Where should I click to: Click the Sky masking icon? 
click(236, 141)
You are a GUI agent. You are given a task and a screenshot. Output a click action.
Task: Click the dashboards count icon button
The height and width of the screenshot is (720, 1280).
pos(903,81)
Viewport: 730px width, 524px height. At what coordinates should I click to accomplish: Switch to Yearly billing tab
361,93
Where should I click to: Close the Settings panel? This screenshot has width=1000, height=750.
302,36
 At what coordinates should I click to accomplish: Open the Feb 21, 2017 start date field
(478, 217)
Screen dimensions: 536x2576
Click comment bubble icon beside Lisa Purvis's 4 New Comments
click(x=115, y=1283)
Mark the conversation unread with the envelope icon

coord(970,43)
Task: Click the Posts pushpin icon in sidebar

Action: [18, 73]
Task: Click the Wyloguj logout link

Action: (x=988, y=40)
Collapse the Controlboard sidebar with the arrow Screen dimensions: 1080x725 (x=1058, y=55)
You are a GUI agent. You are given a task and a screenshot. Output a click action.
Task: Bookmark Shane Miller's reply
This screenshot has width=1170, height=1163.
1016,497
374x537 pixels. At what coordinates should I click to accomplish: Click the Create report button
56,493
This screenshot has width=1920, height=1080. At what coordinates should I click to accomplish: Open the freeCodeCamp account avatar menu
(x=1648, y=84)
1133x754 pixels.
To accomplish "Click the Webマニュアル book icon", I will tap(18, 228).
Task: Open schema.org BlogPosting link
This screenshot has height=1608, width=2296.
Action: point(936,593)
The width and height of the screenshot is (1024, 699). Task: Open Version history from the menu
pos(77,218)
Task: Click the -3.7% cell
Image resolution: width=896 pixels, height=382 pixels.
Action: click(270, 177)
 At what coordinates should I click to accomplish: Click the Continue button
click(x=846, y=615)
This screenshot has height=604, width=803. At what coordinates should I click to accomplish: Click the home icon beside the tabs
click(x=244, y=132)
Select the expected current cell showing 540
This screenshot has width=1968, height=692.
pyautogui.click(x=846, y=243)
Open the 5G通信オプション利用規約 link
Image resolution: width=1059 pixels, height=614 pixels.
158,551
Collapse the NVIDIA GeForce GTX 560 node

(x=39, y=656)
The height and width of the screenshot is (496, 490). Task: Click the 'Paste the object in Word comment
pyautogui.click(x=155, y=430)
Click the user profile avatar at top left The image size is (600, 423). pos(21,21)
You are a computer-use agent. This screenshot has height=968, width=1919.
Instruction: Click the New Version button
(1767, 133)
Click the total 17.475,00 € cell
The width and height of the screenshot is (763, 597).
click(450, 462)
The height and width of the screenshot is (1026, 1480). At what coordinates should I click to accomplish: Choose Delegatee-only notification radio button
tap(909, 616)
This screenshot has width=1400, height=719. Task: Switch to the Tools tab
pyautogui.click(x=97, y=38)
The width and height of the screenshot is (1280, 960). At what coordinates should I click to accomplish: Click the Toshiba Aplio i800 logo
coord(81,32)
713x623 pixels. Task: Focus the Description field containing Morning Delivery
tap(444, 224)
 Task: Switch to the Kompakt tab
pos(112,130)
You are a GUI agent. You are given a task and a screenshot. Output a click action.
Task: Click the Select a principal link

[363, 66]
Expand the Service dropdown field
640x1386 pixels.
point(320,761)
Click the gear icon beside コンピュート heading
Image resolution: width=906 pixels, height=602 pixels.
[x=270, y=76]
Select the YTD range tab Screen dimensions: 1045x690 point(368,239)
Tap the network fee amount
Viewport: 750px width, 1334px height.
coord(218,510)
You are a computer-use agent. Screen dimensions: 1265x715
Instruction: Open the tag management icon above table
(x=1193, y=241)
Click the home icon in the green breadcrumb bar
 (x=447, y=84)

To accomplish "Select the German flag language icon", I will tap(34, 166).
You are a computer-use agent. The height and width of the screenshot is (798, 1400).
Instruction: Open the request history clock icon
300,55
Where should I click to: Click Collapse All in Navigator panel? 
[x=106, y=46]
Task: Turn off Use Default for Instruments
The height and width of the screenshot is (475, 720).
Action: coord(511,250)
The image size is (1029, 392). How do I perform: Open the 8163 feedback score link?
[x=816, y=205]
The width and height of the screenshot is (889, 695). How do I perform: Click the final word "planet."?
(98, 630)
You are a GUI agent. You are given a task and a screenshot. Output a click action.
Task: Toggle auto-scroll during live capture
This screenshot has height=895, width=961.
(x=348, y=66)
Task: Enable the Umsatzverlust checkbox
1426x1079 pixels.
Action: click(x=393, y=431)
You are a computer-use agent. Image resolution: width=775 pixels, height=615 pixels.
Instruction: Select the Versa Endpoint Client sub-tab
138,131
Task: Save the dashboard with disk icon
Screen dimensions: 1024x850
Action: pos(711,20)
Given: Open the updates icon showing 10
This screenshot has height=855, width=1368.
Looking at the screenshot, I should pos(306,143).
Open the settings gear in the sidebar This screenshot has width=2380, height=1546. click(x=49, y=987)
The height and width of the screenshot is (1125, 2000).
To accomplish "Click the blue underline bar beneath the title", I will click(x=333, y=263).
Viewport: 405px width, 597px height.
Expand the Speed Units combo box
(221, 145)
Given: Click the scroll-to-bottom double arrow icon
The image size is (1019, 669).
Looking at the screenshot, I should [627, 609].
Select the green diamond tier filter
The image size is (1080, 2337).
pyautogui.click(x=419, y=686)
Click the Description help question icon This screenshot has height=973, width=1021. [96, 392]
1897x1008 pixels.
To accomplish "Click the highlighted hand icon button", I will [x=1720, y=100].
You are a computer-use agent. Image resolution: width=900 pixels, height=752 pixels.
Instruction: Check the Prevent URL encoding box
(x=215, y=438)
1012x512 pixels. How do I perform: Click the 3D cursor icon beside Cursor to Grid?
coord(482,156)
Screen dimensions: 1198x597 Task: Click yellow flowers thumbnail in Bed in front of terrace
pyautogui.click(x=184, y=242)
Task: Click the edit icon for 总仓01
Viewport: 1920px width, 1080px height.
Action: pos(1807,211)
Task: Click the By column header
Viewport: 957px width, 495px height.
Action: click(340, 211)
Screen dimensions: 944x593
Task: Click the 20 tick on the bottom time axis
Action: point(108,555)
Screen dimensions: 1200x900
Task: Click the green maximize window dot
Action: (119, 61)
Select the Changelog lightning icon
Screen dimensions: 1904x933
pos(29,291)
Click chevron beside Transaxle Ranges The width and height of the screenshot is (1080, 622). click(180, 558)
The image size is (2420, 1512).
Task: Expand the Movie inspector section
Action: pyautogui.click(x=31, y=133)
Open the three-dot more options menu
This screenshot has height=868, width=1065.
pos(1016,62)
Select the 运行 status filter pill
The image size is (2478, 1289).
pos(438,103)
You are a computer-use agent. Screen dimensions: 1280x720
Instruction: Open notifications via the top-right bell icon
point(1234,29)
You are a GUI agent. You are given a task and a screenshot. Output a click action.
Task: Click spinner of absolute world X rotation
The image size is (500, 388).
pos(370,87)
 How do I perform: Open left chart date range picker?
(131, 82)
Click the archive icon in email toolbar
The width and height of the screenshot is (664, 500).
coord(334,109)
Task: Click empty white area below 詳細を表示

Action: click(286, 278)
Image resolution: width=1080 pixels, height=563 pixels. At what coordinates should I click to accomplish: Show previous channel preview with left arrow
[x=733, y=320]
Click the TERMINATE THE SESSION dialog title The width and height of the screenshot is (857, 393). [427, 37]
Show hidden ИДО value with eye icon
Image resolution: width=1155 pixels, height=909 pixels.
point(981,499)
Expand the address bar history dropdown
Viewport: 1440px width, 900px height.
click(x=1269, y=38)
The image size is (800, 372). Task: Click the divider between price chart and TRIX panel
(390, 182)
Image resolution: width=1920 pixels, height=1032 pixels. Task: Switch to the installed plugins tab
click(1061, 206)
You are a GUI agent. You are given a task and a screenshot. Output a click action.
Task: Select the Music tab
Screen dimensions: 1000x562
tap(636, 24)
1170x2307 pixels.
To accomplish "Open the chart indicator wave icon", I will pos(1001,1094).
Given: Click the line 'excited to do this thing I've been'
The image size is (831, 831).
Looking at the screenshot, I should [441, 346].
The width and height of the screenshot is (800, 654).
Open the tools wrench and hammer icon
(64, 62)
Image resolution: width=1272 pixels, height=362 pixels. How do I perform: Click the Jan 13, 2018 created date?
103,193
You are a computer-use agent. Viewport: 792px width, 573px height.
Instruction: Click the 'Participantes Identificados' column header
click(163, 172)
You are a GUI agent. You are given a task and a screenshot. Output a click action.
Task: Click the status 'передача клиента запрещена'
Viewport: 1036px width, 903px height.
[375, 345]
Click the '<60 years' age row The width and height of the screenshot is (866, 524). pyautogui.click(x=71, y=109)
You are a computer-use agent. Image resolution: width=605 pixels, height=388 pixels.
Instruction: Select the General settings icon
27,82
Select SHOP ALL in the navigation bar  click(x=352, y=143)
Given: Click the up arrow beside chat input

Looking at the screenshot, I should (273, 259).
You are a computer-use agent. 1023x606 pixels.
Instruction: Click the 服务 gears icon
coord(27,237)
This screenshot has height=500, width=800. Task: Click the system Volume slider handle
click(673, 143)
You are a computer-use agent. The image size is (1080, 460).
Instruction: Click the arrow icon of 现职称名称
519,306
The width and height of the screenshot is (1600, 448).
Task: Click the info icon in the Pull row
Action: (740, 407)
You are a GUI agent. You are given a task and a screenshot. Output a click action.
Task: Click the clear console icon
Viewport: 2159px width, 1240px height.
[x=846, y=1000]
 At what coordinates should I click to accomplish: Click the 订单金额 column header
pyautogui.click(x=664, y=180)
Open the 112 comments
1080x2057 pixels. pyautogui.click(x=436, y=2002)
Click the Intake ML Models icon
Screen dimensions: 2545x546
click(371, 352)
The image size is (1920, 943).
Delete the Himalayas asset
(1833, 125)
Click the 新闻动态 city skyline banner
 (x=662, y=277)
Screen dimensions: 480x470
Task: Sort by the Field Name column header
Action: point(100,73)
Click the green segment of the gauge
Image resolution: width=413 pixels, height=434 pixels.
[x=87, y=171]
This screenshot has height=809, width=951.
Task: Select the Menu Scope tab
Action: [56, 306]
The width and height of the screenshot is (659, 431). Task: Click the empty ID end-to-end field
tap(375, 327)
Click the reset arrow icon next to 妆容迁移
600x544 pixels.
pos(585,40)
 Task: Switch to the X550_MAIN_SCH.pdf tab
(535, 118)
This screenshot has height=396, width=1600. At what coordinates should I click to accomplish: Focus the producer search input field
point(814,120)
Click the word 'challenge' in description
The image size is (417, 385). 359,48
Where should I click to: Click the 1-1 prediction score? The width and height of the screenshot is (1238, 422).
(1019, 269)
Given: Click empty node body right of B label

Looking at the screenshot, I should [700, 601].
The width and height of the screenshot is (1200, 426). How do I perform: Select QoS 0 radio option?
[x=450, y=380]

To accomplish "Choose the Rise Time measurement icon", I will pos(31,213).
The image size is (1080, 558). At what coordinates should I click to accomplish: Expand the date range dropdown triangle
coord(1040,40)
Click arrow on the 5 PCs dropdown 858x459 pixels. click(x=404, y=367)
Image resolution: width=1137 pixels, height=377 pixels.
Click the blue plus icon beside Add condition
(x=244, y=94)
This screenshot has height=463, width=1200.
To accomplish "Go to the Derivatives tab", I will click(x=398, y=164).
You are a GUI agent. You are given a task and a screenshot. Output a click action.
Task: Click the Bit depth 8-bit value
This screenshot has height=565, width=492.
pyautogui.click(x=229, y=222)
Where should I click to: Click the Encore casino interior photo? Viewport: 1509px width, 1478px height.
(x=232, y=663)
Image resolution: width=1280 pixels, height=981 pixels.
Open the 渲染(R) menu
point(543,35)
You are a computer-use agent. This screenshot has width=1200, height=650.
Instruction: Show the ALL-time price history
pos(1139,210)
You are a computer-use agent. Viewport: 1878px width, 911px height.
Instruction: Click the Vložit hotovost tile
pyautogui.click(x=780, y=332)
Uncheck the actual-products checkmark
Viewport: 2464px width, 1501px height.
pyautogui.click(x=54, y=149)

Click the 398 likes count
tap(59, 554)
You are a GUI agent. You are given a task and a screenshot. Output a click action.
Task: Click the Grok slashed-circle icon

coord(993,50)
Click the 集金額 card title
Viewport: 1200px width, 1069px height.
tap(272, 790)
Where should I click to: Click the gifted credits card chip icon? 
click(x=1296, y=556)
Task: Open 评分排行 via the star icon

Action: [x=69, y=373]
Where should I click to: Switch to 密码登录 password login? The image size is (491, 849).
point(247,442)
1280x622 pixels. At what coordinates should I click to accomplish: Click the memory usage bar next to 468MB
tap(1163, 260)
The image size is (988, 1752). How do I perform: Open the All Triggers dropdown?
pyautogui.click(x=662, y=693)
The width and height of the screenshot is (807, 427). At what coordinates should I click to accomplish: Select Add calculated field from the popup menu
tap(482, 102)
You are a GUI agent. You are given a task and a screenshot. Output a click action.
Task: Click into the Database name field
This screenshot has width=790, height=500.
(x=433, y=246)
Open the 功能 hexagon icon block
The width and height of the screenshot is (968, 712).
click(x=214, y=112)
+===+
_Job_
List the entries as numbered lines, skipping blank lines, for the part that opens with the line containing "Open the 112 comments" and closes with the line containing "The image size is (417, 385). 359,48".

_Answer_
1. Open the 112 comments
2. 1080x2057 pixels. pyautogui.click(x=436, y=2002)
3. Click the Intake ML Models icon
4. Screen dimensions: 2545x546
5. click(371, 352)
6. The image size is (1920, 943).
7. Delete the Himalayas asset
8. (1833, 125)
9. Click the 新闻动态 city skyline banner
10.  (x=662, y=277)
11. Screen dimensions: 480x470
12. Task: Sort by the Field Name column header
13. Action: point(100,73)
14. Click the green segment of the gauge
15. Image resolution: width=413 pixels, height=434 pixels.
16. [x=87, y=171]
17. This screenshot has height=809, width=951.
18. Task: Select the Menu Scope tab
19. Action: [56, 306]
20. The width and height of the screenshot is (659, 431). Task: Click the empty ID end-to-end field
21. tap(375, 327)
22. Click the reset arrow icon next to 妆容迁移
23. 600x544 pixels.
24. pos(585,40)
25.  Task: Switch to the X550_MAIN_SCH.pdf tab
26. (535, 118)
27. This screenshot has height=396, width=1600. At what coordinates should I click to accomplish: Focus the producer search input field
28. point(814,120)
29. Click the word 'challenge' in description
30. The image size is (417, 385). 359,48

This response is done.